Extracted records
BEGIN
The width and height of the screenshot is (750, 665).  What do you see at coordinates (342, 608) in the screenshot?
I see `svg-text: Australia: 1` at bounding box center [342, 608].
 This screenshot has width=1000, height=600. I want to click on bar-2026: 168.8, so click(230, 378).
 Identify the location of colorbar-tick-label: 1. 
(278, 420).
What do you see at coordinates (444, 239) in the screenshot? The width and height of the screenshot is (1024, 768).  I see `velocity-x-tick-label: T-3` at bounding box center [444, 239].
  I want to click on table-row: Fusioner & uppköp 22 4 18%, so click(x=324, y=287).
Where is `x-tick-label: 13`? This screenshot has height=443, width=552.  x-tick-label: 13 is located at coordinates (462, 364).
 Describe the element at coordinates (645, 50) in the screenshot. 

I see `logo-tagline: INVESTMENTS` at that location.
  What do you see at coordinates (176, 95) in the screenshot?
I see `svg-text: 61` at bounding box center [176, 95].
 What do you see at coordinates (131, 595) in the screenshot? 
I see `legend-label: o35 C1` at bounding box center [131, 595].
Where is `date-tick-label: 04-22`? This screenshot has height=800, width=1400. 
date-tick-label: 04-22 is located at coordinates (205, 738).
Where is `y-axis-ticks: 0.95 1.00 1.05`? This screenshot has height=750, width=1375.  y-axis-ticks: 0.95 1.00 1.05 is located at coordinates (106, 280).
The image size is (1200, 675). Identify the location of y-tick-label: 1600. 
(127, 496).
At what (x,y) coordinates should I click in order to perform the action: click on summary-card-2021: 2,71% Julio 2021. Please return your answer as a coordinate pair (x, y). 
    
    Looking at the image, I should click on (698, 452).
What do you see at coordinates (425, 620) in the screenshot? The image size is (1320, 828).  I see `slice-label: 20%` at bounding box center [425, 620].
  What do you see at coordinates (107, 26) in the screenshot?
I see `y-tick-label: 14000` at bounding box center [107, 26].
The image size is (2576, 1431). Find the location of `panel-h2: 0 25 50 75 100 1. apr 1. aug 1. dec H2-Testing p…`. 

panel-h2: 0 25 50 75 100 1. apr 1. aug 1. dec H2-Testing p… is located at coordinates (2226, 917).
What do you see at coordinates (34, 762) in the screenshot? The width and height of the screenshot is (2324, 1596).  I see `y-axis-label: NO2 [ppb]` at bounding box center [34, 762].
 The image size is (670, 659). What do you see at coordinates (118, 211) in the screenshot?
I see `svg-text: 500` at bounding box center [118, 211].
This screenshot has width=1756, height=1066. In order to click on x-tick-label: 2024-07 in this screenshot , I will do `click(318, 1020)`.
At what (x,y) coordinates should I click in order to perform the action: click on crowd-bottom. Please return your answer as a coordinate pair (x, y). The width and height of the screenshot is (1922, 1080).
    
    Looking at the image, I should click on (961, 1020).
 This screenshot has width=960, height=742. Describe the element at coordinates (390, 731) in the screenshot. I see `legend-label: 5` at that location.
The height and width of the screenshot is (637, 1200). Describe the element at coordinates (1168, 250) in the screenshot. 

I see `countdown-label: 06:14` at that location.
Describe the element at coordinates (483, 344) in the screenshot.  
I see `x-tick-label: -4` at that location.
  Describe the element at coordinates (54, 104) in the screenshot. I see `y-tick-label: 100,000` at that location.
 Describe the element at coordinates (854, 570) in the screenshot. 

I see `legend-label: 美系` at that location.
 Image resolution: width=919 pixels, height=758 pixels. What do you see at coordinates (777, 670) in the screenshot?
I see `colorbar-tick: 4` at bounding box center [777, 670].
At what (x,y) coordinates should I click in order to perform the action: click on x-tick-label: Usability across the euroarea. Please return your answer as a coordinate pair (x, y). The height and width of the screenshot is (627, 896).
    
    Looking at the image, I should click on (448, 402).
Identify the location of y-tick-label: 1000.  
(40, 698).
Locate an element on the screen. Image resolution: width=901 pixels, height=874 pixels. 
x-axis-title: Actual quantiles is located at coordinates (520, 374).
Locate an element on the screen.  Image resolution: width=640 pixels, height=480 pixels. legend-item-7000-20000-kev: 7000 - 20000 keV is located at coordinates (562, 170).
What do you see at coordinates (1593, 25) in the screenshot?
END
| TASK TO CARRY OUT |
Return every one of the lines above without changing a single character.

| SOLUTION TO THE PROBLEM |
The width and height of the screenshot is (750, 665).  What do you see at coordinates (342, 608) in the screenshot?
I see `svg-text: Australia: 1` at bounding box center [342, 608].
 This screenshot has width=1000, height=600. I want to click on bar-2026: 168.8, so click(230, 378).
 Identify the location of colorbar-tick-label: 1. 
(278, 420).
What do you see at coordinates (444, 239) in the screenshot? The width and height of the screenshot is (1024, 768).  I see `velocity-x-tick-label: T-3` at bounding box center [444, 239].
  I want to click on table-row: Fusioner & uppköp 22 4 18%, so click(x=324, y=287).
Where is `x-tick-label: 13`? This screenshot has height=443, width=552.  x-tick-label: 13 is located at coordinates (462, 364).
 Describe the element at coordinates (645, 50) in the screenshot. 

I see `logo-tagline: INVESTMENTS` at that location.
  What do you see at coordinates (176, 95) in the screenshot?
I see `svg-text: 61` at bounding box center [176, 95].
 What do you see at coordinates (131, 595) in the screenshot? 
I see `legend-label: o35 C1` at bounding box center [131, 595].
Where is `date-tick-label: 04-22`? This screenshot has height=800, width=1400. 
date-tick-label: 04-22 is located at coordinates (205, 738).
Where is `y-axis-ticks: 0.95 1.00 1.05`? This screenshot has height=750, width=1375.  y-axis-ticks: 0.95 1.00 1.05 is located at coordinates (106, 280).
The image size is (1200, 675). Identify the location of y-tick-label: 1600. 
(127, 496).
At what (x,y) coordinates should I click in order to perform the action: click on summary-card-2021: 2,71% Julio 2021. Please return your answer as a coordinate pair (x, y). 
    
    Looking at the image, I should click on (698, 452).
What do you see at coordinates (425, 620) in the screenshot? The image size is (1320, 828).  I see `slice-label: 20%` at bounding box center [425, 620].
  What do you see at coordinates (107, 26) in the screenshot?
I see `y-tick-label: 14000` at bounding box center [107, 26].
The image size is (2576, 1431). Find the location of `panel-h2: 0 25 50 75 100 1. apr 1. aug 1. dec H2-Testing p…`. 

panel-h2: 0 25 50 75 100 1. apr 1. aug 1. dec H2-Testing p… is located at coordinates (2226, 917).
What do you see at coordinates (34, 762) in the screenshot? The width and height of the screenshot is (2324, 1596).  I see `y-axis-label: NO2 [ppb]` at bounding box center [34, 762].
 The image size is (670, 659). What do you see at coordinates (118, 211) in the screenshot?
I see `svg-text: 500` at bounding box center [118, 211].
This screenshot has width=1756, height=1066. In order to click on x-tick-label: 2024-07 in this screenshot , I will do `click(318, 1020)`.
At what (x,y) coordinates should I click in order to perform the action: click on crowd-bottom. Please return your answer as a coordinate pair (x, y). The width and height of the screenshot is (1922, 1080).
    
    Looking at the image, I should click on (961, 1020).
 This screenshot has width=960, height=742. Describe the element at coordinates (390, 731) in the screenshot. I see `legend-label: 5` at that location.
The height and width of the screenshot is (637, 1200). Describe the element at coordinates (1168, 250) in the screenshot. 

I see `countdown-label: 06:14` at that location.
Describe the element at coordinates (483, 344) in the screenshot.  
I see `x-tick-label: -4` at that location.
  Describe the element at coordinates (54, 104) in the screenshot. I see `y-tick-label: 100,000` at that location.
 Describe the element at coordinates (854, 570) in the screenshot. 

I see `legend-label: 美系` at that location.
 Image resolution: width=919 pixels, height=758 pixels. What do you see at coordinates (777, 670) in the screenshot?
I see `colorbar-tick: 4` at bounding box center [777, 670].
At what (x,y) coordinates should I click in order to perform the action: click on x-tick-label: Usability across the euroarea. Please return your answer as a coordinate pair (x, y). The height and width of the screenshot is (627, 896).
    
    Looking at the image, I should click on (448, 402).
Identify the location of y-tick-label: 1000.  
(40, 698).
Locate an element on the screen. Image resolution: width=901 pixels, height=874 pixels. 
x-axis-title: Actual quantiles is located at coordinates (520, 374).
Locate an element on the screen.  Image resolution: width=640 pixels, height=480 pixels. legend-item-7000-20000-kev: 7000 - 20000 keV is located at coordinates (562, 170).
What do you see at coordinates (1593, 25) in the screenshot?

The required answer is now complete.